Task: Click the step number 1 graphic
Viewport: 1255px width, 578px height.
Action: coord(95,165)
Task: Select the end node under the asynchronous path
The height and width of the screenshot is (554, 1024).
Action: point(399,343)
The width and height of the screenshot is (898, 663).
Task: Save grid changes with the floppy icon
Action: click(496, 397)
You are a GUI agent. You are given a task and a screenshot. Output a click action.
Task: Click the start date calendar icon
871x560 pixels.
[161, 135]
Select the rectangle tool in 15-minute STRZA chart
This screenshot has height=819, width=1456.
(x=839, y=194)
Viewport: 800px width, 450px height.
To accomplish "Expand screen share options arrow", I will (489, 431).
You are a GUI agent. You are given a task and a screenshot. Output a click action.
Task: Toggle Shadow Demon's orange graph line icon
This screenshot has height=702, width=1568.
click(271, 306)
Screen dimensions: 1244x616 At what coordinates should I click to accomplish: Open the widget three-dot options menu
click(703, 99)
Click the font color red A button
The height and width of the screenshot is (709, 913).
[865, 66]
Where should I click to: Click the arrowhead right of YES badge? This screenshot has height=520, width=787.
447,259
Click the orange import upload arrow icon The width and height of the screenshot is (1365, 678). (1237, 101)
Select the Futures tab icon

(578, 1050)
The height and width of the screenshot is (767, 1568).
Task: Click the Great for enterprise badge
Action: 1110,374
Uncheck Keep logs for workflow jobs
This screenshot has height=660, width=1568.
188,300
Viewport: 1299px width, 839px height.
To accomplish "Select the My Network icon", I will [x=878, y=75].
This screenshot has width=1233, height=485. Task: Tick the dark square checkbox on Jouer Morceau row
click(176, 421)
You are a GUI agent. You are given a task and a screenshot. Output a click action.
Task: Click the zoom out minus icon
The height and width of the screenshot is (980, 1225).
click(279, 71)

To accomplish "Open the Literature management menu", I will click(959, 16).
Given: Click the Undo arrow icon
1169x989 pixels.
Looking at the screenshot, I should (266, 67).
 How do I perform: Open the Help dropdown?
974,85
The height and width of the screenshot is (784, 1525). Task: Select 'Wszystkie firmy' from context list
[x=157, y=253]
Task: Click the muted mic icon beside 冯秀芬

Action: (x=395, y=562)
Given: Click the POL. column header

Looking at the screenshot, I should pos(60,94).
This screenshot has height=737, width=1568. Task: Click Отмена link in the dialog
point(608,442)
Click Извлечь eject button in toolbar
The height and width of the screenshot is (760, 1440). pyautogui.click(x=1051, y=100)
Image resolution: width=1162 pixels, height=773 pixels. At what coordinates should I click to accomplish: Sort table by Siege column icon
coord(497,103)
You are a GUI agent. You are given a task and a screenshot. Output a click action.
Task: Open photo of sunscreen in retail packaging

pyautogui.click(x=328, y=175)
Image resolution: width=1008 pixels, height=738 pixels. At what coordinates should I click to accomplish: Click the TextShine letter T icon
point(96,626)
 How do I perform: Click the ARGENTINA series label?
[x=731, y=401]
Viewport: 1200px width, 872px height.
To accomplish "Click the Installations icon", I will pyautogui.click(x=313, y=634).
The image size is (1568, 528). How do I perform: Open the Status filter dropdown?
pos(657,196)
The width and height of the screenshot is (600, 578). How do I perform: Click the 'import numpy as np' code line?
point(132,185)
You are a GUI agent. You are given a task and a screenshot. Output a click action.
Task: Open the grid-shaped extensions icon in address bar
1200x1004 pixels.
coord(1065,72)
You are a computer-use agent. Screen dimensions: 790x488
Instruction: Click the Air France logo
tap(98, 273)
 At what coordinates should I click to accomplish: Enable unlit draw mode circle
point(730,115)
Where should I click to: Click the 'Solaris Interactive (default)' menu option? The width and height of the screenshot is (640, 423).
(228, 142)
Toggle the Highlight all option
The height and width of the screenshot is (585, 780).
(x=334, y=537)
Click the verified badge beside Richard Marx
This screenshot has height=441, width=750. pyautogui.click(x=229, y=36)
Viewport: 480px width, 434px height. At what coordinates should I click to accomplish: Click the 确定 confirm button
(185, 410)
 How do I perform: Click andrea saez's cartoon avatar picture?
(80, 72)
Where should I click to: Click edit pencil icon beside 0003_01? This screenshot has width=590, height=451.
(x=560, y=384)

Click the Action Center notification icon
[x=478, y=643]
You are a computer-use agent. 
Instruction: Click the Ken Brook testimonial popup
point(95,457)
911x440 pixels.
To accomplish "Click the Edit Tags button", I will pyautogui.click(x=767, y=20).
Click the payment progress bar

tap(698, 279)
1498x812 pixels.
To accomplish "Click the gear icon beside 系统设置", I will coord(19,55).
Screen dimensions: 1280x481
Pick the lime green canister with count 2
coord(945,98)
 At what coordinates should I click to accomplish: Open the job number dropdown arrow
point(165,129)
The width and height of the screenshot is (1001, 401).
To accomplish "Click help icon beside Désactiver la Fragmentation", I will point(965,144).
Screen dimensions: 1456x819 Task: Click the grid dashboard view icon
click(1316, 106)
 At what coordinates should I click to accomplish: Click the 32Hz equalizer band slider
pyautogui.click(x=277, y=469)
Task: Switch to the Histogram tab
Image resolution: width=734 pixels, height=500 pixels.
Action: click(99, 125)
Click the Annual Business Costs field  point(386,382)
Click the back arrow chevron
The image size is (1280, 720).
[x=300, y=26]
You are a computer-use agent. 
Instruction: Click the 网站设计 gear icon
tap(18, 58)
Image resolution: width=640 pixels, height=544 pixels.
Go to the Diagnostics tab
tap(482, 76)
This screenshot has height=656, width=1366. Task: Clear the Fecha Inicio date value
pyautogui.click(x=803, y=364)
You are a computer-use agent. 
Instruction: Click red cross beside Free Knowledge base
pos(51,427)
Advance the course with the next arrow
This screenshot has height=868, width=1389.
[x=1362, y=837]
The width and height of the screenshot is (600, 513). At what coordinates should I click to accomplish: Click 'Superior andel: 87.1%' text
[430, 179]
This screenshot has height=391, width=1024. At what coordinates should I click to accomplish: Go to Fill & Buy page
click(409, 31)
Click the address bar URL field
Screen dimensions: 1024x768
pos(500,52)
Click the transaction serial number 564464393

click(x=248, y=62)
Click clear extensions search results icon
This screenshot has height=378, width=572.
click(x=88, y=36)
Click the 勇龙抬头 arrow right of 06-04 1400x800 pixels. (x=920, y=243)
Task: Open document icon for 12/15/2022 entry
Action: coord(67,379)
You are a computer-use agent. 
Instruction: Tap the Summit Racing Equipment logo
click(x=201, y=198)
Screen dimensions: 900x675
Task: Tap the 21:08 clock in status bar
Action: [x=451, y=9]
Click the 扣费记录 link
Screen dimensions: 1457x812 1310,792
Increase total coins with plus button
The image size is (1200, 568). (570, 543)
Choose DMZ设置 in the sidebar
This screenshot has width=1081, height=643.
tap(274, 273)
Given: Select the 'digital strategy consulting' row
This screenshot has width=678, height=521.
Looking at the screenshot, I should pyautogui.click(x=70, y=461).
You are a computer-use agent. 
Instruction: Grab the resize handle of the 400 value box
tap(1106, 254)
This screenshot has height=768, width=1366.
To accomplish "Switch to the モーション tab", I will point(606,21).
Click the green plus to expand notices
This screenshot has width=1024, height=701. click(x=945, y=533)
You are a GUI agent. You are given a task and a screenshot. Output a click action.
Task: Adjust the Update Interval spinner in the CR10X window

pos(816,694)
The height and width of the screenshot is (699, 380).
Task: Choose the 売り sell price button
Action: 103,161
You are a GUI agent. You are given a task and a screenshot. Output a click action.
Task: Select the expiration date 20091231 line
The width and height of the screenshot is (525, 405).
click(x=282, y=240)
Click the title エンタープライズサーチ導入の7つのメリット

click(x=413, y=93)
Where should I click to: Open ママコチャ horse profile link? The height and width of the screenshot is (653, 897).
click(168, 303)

### EXERCISE
Looking at the entries above, can you reproduce exactly the lines from the one that holds "How do I perform: Click andrea" through the one that holds "911x440 pixels.", and only those?

### RESULT BELOW
 How do I perform: Click andrea saez's cartoon avatar picture?
(80, 72)
Where should I click to: Click edit pencil icon beside 0003_01? This screenshot has width=590, height=451.
(x=560, y=384)

Click the Action Center notification icon
[x=478, y=643]
You are a computer-use agent. 
Instruction: Click the Ken Brook testimonial popup
point(95,457)
911x440 pixels.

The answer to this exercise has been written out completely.